### EXERCISE BRIEF
Turn the material, from its first line up to and including the line that contains "click(x=477, y=485)", into a numbered list, leaving out any blank lines.

### DATASET ENTRIES
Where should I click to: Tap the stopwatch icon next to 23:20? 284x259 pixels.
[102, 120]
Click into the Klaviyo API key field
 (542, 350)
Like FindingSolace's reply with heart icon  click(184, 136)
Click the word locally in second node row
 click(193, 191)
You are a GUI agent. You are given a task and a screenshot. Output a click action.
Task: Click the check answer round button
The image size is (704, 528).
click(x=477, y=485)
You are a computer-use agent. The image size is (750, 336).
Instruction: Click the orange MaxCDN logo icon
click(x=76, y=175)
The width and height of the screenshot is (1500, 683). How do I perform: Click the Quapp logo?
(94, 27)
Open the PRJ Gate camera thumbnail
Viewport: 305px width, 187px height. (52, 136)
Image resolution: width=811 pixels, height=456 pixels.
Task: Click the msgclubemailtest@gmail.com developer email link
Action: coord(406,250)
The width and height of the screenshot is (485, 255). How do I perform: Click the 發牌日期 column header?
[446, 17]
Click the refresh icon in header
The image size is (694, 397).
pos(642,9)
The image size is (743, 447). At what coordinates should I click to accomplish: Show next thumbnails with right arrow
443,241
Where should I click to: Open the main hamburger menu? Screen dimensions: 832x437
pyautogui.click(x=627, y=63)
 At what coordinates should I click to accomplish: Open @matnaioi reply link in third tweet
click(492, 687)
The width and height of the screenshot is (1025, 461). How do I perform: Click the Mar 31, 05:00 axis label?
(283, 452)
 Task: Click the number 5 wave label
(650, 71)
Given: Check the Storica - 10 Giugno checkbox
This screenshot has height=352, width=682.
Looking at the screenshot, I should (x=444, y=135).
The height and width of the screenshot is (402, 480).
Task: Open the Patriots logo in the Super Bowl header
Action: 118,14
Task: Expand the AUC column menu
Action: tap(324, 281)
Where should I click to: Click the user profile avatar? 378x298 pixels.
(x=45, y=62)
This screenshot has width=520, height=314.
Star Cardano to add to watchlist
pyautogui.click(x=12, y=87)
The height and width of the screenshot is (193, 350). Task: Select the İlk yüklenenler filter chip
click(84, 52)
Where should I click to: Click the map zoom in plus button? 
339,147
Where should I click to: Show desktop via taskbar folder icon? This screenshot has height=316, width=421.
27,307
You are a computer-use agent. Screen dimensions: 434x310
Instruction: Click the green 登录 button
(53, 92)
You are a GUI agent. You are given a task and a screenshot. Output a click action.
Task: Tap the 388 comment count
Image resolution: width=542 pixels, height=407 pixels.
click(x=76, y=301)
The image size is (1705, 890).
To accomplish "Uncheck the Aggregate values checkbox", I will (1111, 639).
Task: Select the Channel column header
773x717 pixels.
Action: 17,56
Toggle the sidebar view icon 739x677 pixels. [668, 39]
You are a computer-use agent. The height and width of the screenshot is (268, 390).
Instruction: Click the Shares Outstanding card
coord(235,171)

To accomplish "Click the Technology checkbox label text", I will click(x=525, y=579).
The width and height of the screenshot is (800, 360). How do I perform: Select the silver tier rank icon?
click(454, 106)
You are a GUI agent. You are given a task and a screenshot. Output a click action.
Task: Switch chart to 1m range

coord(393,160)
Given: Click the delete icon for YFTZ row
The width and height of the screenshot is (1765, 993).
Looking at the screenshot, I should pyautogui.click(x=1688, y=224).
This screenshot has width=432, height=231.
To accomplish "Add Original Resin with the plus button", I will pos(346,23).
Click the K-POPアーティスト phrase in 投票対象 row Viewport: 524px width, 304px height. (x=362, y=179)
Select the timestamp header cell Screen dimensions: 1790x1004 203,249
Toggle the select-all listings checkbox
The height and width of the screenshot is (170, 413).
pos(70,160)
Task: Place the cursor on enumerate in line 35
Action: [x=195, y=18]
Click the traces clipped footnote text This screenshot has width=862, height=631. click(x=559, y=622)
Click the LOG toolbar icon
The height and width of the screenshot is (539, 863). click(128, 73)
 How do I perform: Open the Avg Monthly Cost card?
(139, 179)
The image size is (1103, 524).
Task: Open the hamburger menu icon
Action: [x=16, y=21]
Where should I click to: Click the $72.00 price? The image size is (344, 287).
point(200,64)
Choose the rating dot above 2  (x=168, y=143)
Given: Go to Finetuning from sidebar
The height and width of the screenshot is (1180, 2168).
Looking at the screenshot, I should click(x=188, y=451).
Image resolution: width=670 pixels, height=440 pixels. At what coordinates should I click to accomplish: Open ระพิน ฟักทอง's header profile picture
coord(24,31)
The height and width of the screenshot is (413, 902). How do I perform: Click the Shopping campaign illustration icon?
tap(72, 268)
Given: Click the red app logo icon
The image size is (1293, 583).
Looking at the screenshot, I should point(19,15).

### OUTPUT BELOW
1. Where should I click to: Tap the stopwatch icon next to 23:20? 284x259 pixels.
2. [102, 120]
3. Click into the Klaviyo API key field
4.  (542, 350)
5. Like FindingSolace's reply with heart icon  click(184, 136)
6. Click the word locally in second node row
7.  click(193, 191)
8. You are a GUI agent. You are given a task and a screenshot. Output a click action.
9. Task: Click the check answer round button
10. The image size is (704, 528).
11. click(x=477, y=485)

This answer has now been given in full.